According to a recent report in The Wall Street Journal by Stephanie Armour and Michelle Hackman, there's good reason to think the bill that could end up being a huge problem for people who get their health insurance through their jobs. It's not an explicitly stated goal of the bill, to be clear, but one of the major regulatory changes in the bill could potentially destroy minimum coverage standards for some employee plans.
Here's the basic idea: one of the key reforms in the Affordable Care Act, popularly known as Obamacare, was the mandating of ten "essential health benefits" which insurers have to cover, even in their most basic, bare-bones plans. They include maternity care, outpatient care, doctor's visits, prescription drugs, mental health services, hospital visits, physical rehabilitation, lab testing, and pediatric care. Sounds sensible enough, right?
But there's a loophole involved, and while it looked unimportant and meaningless when the Obama administration was calling the shots, it could end up having a devastating impact if the GOP passes the AHCA. That's because Obamacare actually allows employers to adopt any state's definition of minimum coverage for their plans. That's not a problem, as long as those ten minimum essential health benefits are a national requirement.
But if the AHCA passes, individual states will be empowered to get waivers allowing them to strip Obamacare's essential health benefits. And if that happens, employers could then use those individual state definitions of minimum coverage to drastically slash what their plans have to cover.
Imagine, for example, that Utah decides its essential health benefits won't include mental health services anymore. Then, your employer exercises its power to apply Utah's minimum standards to its plans, even though you don't live in Utah. Suddenly, your mental health is now longer covered.
It's just one more potentially dire consequence of the GOP's massively unpopular health care bill. Considering that it would also allow states to get waivers allowing insurers to jack up rates on people with pre-existing conditions ― health insurance you can't afford is no insurance at all, needless to say ― it's not hard to see why so many people are literally terrified with every step the bill takes towards passage.

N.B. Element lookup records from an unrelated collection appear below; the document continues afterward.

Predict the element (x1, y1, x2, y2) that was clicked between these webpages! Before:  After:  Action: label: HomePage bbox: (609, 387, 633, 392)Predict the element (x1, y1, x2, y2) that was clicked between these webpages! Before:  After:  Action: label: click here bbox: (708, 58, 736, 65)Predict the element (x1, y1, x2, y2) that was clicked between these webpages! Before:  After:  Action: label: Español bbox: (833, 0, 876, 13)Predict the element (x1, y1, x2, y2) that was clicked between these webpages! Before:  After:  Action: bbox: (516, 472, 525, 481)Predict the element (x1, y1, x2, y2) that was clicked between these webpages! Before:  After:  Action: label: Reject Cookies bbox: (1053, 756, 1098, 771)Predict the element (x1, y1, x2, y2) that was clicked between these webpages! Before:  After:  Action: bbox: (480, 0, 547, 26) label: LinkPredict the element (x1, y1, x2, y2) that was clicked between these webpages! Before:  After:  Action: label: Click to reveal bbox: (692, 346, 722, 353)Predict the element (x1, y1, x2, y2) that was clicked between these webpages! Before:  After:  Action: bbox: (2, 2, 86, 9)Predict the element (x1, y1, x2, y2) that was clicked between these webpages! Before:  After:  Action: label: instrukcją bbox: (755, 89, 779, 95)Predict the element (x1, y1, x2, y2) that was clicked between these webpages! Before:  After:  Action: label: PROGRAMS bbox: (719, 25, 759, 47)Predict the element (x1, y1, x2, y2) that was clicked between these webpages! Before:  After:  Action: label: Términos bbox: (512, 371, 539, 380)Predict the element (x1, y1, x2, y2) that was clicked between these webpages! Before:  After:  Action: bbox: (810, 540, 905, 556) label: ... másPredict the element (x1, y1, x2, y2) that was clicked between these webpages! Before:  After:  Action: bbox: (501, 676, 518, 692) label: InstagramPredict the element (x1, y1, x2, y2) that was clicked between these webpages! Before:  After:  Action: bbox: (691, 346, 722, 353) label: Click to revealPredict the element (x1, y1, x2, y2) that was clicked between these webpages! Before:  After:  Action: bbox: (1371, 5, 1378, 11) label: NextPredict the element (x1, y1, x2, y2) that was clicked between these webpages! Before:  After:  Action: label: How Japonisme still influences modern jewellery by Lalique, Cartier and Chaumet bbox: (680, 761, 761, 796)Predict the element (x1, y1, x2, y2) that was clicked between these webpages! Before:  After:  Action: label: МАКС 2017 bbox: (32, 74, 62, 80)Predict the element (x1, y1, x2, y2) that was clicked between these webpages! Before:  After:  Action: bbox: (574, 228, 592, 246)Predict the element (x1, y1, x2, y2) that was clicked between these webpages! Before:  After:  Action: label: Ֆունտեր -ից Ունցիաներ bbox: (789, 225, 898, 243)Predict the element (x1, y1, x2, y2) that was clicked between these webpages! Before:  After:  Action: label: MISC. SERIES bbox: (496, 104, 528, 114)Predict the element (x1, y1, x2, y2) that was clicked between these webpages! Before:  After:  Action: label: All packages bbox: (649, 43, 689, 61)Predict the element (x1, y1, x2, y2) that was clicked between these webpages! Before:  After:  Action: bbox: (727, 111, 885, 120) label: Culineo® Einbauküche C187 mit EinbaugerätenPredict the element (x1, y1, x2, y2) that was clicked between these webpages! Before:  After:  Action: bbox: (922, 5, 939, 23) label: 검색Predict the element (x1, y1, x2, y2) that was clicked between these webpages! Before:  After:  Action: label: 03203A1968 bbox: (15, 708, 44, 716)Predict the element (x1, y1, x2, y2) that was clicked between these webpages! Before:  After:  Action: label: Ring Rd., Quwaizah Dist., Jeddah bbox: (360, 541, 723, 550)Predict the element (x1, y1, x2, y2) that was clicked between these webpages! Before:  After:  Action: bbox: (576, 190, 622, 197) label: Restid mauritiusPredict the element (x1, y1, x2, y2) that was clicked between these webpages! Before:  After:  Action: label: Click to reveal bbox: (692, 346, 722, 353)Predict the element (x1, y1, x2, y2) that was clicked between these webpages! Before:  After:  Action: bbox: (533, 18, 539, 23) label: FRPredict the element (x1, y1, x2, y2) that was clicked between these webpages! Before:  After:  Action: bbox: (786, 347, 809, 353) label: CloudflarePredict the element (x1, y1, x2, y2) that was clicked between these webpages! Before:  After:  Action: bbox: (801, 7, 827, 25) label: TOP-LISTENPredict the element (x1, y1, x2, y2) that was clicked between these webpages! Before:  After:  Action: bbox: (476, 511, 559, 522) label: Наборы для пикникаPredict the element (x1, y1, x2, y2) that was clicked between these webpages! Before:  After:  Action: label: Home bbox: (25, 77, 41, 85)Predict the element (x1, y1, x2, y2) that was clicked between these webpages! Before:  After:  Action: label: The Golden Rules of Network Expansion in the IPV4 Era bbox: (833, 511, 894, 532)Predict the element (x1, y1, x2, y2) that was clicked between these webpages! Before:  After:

There's no guarantee that these provisions will still exist by the time the bill is voted on by the U.S. Senate, however. Republican leaders in the Senate have already signaled that they plan to start over and write their own health care bill, then kick that back to the House and force them to make an up-or-down call. As such, it possible that this potentially devastating employer coverage loophole could be patched up, but there's simply no way to know for sure until the Senate produces a bill of its own.